RECORDS SHOWN: Begin

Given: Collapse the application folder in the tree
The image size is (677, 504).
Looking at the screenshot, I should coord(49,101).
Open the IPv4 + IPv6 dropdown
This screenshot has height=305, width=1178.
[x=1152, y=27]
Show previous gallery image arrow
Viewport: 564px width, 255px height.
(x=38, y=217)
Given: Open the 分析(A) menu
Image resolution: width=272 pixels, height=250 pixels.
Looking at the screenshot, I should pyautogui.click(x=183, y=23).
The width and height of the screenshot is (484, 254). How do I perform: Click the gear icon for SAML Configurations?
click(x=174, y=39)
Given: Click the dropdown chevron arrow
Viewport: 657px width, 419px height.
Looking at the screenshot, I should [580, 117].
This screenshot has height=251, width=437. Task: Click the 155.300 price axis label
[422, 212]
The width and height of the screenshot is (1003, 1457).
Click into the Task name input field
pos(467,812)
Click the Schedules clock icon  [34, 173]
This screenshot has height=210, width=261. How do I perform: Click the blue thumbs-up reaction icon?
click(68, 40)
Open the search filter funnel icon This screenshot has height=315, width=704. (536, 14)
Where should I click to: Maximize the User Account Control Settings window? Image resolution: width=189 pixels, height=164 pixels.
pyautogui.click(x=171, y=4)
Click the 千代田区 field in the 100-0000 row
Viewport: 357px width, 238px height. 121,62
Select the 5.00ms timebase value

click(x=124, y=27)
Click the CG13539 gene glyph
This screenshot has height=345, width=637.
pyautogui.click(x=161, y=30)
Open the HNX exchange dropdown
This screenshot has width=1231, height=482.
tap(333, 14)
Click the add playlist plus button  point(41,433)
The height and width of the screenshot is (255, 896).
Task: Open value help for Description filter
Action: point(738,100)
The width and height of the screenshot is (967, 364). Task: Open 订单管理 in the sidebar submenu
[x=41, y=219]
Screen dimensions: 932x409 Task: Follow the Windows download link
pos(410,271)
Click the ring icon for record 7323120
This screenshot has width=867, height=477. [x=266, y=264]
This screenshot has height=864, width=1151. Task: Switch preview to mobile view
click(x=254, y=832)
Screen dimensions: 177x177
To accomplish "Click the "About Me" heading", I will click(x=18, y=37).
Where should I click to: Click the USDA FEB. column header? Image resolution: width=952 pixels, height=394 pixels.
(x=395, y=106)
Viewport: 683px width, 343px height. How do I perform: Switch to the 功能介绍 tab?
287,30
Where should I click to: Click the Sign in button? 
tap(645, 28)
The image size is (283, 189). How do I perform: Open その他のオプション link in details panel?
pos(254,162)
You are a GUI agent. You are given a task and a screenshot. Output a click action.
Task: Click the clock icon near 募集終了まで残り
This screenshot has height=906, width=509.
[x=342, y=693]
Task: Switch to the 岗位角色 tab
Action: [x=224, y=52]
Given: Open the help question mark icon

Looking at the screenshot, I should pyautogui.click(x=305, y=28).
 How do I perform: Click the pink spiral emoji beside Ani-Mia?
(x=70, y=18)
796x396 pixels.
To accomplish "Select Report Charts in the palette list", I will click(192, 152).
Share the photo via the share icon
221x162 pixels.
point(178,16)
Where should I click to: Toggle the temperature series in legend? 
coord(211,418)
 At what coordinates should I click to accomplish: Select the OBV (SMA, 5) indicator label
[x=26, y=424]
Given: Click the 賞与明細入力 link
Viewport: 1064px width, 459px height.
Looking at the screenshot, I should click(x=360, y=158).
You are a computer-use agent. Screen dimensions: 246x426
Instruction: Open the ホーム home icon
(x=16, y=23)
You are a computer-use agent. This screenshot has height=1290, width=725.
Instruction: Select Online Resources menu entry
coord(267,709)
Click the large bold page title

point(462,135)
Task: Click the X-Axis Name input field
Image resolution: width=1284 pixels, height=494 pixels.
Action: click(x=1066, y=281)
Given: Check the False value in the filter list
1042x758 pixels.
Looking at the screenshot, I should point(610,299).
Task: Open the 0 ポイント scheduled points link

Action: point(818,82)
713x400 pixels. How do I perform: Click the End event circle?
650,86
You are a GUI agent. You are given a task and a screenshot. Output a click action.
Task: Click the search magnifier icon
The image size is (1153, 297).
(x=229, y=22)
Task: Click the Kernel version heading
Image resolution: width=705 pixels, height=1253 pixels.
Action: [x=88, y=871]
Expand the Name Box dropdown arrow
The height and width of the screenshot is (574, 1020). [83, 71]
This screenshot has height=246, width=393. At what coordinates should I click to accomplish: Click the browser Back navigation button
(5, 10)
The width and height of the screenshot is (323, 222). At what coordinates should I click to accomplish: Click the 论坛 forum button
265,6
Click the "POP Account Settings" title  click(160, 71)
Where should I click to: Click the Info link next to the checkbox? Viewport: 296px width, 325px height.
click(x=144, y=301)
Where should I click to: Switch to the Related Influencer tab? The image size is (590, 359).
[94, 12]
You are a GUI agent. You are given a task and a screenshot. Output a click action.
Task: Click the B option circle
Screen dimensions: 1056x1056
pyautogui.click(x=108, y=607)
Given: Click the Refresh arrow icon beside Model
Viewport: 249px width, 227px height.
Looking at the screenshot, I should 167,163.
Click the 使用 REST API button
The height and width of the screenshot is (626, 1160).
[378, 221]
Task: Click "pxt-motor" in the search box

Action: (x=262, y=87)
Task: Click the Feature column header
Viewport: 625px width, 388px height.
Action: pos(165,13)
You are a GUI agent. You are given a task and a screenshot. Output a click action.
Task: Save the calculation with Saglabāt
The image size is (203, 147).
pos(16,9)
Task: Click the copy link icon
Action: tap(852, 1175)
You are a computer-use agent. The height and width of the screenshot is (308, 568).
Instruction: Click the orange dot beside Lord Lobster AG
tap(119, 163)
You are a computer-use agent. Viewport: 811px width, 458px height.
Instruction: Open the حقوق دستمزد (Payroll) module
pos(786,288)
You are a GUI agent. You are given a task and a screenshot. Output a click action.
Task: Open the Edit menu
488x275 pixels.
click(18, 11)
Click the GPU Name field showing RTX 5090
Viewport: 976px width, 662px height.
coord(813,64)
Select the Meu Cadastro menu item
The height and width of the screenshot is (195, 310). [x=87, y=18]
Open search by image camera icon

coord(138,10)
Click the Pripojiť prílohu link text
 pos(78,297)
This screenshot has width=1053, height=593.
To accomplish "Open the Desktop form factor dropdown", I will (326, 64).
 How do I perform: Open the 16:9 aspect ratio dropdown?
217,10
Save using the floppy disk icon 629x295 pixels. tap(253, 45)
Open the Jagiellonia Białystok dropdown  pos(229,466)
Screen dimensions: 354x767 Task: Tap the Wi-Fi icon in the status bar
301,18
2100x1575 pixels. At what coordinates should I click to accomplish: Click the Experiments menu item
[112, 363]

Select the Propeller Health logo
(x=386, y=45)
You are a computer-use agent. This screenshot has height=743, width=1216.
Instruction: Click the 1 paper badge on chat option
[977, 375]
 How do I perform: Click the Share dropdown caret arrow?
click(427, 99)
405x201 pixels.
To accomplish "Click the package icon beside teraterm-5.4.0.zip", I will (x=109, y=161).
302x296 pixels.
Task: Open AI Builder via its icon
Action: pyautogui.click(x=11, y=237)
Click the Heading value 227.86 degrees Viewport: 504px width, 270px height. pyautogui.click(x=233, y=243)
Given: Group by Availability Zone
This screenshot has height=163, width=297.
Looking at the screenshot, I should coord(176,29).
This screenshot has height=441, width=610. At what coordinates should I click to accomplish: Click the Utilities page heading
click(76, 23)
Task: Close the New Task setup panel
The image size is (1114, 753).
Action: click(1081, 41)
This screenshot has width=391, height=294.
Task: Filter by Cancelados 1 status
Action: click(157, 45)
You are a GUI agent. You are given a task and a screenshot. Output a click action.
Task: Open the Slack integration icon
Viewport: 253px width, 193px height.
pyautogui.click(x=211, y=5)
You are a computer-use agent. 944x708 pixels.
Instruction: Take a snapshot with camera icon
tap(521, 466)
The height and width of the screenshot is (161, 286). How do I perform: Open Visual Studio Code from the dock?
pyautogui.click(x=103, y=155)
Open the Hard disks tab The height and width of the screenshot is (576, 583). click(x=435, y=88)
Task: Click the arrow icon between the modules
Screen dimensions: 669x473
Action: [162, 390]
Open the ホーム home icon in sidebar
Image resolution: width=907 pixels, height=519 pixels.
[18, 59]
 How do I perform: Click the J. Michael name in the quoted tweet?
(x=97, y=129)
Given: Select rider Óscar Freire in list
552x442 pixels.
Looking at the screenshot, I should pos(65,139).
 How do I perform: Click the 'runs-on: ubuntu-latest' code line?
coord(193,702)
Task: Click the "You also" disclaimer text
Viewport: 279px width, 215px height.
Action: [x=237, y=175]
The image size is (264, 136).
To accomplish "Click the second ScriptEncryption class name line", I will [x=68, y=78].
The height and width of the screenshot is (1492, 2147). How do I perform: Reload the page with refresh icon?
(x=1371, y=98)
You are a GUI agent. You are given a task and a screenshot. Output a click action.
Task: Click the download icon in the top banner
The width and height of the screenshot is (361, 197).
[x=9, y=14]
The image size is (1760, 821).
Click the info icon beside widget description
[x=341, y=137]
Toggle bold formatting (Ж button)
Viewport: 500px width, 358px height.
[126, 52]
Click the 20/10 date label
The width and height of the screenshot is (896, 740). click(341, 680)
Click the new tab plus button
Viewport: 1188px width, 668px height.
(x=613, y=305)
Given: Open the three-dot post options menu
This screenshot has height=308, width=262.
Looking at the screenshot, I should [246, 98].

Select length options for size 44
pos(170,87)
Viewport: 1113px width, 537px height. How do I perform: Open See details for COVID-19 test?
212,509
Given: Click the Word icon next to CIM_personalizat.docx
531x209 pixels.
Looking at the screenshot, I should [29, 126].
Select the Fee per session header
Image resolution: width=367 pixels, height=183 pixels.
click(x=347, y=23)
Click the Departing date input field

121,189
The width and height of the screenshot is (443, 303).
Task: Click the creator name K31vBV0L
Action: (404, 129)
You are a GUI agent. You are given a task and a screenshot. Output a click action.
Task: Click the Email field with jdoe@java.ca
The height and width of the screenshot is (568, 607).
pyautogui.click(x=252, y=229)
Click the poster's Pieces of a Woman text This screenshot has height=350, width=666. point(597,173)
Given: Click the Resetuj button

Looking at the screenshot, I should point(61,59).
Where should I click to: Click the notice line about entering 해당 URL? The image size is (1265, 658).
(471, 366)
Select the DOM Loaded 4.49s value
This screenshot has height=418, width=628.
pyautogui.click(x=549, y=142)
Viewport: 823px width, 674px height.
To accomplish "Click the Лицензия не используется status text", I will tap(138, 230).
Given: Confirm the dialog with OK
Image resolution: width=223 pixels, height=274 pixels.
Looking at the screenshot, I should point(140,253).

RECORDS SHOWN: End

> ASSIGNMENT
Taking the entries above, write out exactly the lines starting with the line containing "Where should I click to: Click the notice" and going on through the line containing "Given: Confirm the dialog with OK", both included, and nothing else.

> RESULT OF THIS EXERCISE
Where should I click to: Click the notice line about entering 해당 URL? The image size is (1265, 658).
(471, 366)
Select the DOM Loaded 4.49s value
This screenshot has height=418, width=628.
pyautogui.click(x=549, y=142)
Viewport: 823px width, 674px height.
To accomplish "Click the Лицензия не используется status text", I will tap(138, 230).
Given: Confirm the dialog with OK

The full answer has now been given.